To evaluate the biofilm formation in implants in response to various treatments, the implants were removed from the peritoneal cavity, and the bacteria present on the implants were calculated by colony counting, in accordance with the method proposed by Luo [65]. Then, the implants were prepared for SEM [66].

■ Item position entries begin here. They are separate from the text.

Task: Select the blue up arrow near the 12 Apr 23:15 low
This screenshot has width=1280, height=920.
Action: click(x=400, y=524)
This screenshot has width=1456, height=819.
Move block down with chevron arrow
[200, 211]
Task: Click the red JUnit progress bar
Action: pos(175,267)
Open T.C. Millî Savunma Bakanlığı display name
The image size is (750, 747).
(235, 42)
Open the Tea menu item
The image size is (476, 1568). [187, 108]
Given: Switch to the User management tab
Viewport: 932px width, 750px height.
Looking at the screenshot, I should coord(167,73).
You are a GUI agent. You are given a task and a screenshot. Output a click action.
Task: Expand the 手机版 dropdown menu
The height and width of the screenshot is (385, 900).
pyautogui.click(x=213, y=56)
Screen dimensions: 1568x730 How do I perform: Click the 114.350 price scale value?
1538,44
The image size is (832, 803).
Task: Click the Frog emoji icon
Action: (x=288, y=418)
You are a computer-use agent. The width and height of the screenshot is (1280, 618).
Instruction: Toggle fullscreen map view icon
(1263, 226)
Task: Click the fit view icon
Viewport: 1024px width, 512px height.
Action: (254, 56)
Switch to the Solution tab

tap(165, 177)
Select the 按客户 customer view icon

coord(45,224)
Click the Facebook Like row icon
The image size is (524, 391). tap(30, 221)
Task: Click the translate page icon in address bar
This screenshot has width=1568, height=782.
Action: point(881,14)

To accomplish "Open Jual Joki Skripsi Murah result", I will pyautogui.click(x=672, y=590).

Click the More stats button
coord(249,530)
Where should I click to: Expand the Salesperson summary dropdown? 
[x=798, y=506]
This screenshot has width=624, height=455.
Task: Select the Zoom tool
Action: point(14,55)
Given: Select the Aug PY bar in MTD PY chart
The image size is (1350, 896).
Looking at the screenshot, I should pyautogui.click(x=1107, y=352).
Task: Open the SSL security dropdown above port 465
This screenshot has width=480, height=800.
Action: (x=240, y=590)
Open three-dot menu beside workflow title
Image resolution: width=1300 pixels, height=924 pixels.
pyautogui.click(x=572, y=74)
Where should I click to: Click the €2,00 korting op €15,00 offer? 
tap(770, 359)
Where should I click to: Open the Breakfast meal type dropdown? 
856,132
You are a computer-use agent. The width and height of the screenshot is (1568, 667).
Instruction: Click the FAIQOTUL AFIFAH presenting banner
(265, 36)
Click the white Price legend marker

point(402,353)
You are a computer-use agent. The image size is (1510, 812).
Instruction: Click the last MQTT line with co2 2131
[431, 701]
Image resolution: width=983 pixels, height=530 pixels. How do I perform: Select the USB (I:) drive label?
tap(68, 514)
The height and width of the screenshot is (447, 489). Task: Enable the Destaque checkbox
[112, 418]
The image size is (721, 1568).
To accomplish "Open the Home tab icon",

4.8.5. Histopathological Observations

For the histopathological studies, the peritoneal tissues surrounding the implants in all model mice were carefully separated and fixed in 10% formalin (Solarbio, Beijing, China). After processing, the tissues were sectioned with a microtome and stained with hematoxylin and eosin (H&E) for microscopic observation [67].

4.9. ELISA

An enzyme-linked immunosorbent assay (ELISA) was performed to determine the levels of IL-6 and TNF-α in serum according to the manufacturer’s instructions (Lianke, Hangzhou, China).

4.10. Statistics

All experiments, except the animal assays, were repeated at least three times, and the average value of all experiments was used. All data are presented as the mean ± standard deviation (SD), and the statistical significance of differences was analyzed by an unpaired two-tailed Student’s t-test or deviation analysis, and analysis of variance (ANOVA) using GraphPad Prism 7 software. Differences with p values less than 0.05 and 0.01 were considered statistically significant and extremely significant, respectively.

4.11. Data Availability

All data generated and/or analyzed in the current study are included in this article or in the supplementary information files, or are available from the corresponding author upon reasonable request.